§ Given information:
*** Block opens ***

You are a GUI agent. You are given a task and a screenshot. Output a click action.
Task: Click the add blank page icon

*** Block closes ***
*** Block opens ***

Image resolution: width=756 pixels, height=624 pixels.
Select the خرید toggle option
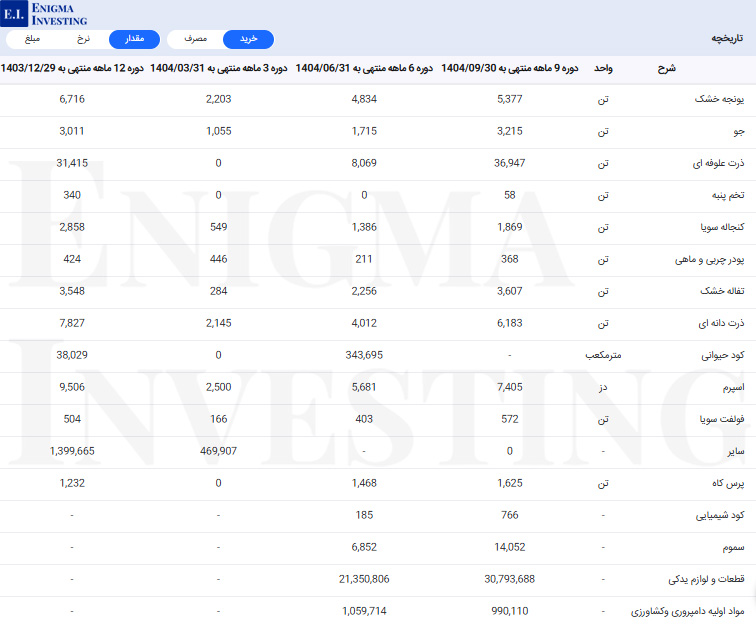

*** Block closes ***
*** Block opens ***

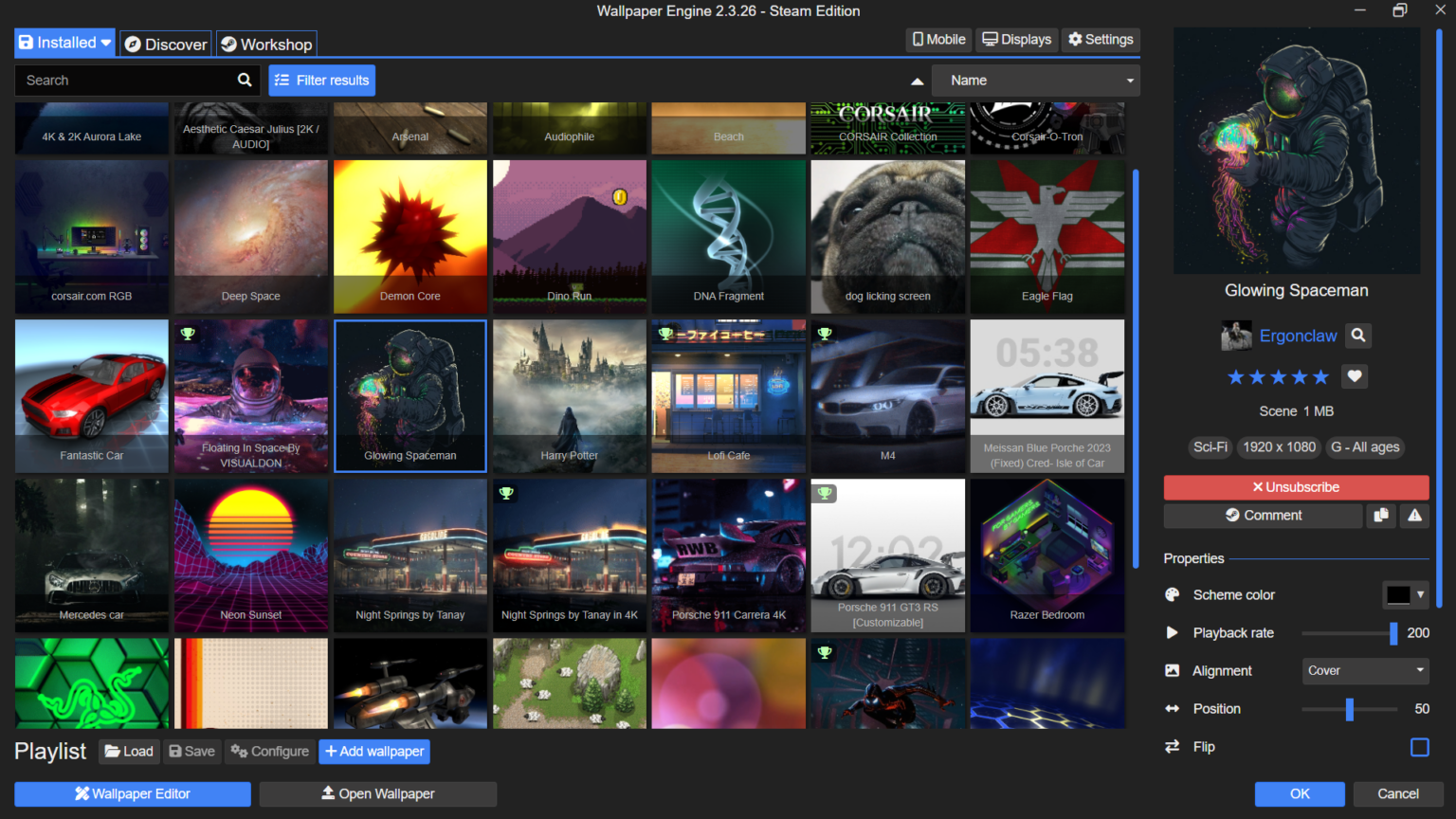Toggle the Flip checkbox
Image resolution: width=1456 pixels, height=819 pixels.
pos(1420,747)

*** Block closes ***

§ Action item: Retype only this portion of the data above: the line containing "You are a GUI", the line containing "Task: Click the add blank page icon", and all lines between them, exactly.

§ Answer below:
You are a GUI agent. You are given a task and a screenshot. Output a click action.
Task: Click the add blank page icon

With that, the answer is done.